When the word "icon" shows up in a line of the data below, copy that whole line.

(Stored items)
┌────────

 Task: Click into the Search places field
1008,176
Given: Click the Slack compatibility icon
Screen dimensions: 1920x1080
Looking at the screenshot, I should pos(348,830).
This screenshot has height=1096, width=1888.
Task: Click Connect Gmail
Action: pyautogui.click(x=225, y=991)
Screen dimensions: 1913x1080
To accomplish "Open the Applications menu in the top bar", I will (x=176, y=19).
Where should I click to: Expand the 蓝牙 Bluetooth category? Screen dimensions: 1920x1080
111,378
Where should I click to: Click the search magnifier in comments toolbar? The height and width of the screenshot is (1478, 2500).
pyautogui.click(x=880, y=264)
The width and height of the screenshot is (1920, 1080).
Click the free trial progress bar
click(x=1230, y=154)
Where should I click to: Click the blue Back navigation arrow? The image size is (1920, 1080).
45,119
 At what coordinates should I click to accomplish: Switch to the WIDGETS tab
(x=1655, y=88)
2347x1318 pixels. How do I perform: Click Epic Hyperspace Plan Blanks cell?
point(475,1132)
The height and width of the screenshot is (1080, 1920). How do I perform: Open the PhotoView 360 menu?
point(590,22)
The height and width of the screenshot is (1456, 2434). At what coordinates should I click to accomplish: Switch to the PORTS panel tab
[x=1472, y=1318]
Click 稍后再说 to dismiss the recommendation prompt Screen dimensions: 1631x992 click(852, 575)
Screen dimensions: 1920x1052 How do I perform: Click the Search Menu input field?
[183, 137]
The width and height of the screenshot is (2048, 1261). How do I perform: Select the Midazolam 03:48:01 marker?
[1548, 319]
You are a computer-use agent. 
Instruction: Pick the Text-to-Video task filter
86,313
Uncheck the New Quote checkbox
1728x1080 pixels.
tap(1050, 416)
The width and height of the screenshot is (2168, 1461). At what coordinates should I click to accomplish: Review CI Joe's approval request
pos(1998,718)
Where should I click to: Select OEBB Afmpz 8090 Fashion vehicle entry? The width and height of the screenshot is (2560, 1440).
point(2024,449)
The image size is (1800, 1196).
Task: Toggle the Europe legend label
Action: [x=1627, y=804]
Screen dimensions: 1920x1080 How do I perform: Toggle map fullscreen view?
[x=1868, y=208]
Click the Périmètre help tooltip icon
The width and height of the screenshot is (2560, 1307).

└────────

### Response to the task
Given: Click the Slack compatibility icon
Click the Périmètre help tooltip icon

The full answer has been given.